Recast the items from the line containing "Select the Download" to the line containing "Action: (446, 125)", both included, as a Markdown table with the columns "No." and "Entry", numbering each row and skipping blank lines.
☆ ☆ ☆
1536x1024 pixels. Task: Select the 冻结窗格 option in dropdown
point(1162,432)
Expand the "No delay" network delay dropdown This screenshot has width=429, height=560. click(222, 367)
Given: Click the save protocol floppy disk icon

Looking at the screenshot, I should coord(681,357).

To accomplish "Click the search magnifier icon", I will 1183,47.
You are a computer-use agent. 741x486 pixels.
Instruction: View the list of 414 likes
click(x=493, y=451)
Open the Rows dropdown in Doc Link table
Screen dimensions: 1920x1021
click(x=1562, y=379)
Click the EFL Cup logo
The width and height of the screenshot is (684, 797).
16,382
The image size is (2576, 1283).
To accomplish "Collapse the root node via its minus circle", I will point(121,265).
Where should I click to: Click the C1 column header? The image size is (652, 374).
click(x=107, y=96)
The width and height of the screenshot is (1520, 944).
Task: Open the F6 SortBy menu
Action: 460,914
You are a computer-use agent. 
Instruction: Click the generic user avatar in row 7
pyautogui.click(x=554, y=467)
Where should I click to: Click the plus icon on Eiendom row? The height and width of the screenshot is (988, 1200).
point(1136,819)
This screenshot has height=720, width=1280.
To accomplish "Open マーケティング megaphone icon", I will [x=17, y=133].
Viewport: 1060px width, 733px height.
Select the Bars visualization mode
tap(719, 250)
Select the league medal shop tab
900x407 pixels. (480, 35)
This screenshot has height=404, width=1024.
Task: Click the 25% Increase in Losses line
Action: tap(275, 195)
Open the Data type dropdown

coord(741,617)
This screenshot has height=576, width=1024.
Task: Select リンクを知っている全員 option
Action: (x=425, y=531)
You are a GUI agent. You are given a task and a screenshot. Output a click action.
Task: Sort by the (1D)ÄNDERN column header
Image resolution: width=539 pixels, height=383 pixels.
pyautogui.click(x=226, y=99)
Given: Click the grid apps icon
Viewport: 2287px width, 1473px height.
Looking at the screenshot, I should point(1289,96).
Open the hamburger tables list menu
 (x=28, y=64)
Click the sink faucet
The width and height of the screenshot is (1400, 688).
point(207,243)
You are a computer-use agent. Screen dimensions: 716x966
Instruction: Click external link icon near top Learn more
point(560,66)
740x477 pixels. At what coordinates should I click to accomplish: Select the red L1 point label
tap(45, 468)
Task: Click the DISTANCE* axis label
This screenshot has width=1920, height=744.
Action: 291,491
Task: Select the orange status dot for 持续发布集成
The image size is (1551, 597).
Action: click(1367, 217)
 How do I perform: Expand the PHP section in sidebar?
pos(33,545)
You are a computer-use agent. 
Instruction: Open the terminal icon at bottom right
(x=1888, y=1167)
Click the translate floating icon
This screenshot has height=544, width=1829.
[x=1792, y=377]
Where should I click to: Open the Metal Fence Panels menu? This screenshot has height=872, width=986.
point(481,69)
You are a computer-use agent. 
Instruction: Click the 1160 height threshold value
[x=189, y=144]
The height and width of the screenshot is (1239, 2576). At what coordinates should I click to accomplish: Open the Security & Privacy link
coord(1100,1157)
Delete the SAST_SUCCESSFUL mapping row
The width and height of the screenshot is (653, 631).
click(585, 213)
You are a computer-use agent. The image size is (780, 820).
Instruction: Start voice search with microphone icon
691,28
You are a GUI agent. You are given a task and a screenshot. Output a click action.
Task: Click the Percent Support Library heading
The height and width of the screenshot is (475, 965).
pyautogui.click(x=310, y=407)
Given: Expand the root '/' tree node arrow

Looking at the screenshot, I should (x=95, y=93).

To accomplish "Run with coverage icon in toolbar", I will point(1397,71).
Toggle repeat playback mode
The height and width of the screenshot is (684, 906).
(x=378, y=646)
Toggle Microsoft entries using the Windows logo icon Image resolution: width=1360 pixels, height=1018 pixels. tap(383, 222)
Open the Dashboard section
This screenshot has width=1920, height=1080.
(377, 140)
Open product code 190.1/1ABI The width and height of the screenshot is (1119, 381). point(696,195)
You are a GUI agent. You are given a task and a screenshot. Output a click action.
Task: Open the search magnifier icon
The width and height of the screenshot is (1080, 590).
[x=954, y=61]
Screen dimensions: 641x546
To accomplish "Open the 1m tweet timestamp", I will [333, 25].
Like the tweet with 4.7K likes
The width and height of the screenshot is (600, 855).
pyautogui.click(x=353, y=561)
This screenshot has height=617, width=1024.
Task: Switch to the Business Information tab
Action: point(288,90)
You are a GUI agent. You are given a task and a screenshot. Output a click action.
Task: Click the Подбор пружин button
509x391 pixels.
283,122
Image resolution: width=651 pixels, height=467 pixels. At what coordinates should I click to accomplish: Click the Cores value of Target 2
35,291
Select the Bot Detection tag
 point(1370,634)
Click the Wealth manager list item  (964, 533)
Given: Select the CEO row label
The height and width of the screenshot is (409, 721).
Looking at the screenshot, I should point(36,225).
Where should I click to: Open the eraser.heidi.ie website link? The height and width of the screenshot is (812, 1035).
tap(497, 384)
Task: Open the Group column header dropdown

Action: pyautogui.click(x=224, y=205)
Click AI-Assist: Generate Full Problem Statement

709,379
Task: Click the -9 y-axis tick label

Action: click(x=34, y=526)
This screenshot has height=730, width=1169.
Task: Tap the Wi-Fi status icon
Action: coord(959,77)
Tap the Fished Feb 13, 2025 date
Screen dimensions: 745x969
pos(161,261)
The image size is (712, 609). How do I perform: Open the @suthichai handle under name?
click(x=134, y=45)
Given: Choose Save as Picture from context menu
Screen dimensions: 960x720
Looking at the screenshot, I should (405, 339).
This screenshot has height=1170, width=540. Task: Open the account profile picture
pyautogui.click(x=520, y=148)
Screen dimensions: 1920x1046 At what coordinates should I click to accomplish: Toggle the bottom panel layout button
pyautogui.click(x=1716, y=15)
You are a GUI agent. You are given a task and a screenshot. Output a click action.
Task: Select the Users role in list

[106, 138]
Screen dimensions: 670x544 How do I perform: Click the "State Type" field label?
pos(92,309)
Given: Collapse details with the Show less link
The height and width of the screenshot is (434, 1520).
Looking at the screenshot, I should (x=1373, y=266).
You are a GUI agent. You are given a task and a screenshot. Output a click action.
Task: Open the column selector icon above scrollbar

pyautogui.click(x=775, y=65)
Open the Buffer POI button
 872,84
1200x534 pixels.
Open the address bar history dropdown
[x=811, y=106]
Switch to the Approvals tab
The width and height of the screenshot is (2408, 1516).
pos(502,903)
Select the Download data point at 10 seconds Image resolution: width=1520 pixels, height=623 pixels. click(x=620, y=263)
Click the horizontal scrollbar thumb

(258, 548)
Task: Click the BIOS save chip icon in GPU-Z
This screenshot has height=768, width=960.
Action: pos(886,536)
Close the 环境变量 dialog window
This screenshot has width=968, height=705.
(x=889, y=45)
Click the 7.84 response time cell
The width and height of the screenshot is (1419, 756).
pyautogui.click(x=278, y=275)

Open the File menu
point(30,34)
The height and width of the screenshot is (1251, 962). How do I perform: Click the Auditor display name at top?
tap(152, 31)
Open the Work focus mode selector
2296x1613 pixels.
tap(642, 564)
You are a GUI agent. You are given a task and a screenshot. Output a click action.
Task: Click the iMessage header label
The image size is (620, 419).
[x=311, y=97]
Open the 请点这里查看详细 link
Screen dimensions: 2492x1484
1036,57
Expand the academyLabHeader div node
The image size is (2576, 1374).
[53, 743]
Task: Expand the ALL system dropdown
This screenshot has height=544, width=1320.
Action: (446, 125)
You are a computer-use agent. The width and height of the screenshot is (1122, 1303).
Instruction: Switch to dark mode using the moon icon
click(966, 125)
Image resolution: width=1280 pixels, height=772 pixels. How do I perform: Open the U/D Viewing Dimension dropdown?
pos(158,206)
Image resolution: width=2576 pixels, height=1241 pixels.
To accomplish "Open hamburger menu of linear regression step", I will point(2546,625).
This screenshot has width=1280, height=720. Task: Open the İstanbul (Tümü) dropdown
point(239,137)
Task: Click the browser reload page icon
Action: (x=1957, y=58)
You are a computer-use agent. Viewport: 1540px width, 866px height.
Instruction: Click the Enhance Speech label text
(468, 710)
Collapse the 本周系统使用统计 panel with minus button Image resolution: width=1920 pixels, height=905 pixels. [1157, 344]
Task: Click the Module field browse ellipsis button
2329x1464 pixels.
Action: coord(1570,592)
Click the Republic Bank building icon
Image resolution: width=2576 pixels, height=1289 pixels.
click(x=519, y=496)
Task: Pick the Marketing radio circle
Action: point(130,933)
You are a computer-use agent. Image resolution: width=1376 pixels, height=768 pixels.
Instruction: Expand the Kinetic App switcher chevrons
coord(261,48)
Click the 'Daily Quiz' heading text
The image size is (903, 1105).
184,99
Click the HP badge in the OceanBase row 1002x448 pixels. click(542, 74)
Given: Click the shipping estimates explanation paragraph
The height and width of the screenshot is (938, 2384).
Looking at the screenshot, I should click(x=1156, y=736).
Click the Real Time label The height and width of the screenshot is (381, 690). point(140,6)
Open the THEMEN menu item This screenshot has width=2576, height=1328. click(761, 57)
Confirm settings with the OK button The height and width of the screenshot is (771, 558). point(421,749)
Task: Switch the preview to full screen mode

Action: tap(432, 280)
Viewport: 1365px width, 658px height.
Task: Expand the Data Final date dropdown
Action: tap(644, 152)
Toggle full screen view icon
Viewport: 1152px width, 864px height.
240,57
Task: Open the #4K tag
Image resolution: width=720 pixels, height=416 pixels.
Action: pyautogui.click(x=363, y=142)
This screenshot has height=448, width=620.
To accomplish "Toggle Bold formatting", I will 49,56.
☆ ☆ ☆
→ Solution to the problem:
| No. | Entry |
|---|---|
| 1 | Select the Download data point at 10 seconds Image resolution: width=1520 pixels, height=623 pixels. click(x=620, y=263) |
| 2 | Click the horizontal scrollbar thumb |
| 3 | (258, 548) |
| 4 | Task: Click the BIOS save chip icon in GPU-Z |
| 5 | This screenshot has height=768, width=960. |
| 6 | Action: pos(886,536) |
| 7 | Close the 环境变量 dialog window |
| 8 | This screenshot has width=968, height=705. |
| 9 | (x=889, y=45) |
| 10 | Click the 7.84 response time cell |
| 11 | The width and height of the screenshot is (1419, 756). |
| 12 | pyautogui.click(x=278, y=275) |
| 13 | Open the File menu |
| 14 | point(30,34) |
| 15 | The height and width of the screenshot is (1251, 962). How do I perform: Click the Auditor display name at top? |
| 16 | tap(152, 31) |
| 17 | Open the Work focus mode selector |
| 18 | 2296x1613 pixels. |
| 19 | tap(642, 564) |
| 20 | You are a GUI agent. You are given a task and a screenshot. Output a click action. |
| 21 | Task: Click the iMessage header label |
| 22 | The image size is (620, 419). |
| 23 | [x=311, y=97] |
| 24 | Open the 请点这里查看详细 link |
| 25 | Screen dimensions: 2492x1484 |
| 26 | 1036,57 |
| 27 | Expand the academyLabHeader div node |
| 28 | The image size is (2576, 1374). |
| 29 | [53, 743] |
| 30 | Task: Expand the ALL system dropdown |
| 31 | This screenshot has height=544, width=1320. |
| 32 | Action: (446, 125) |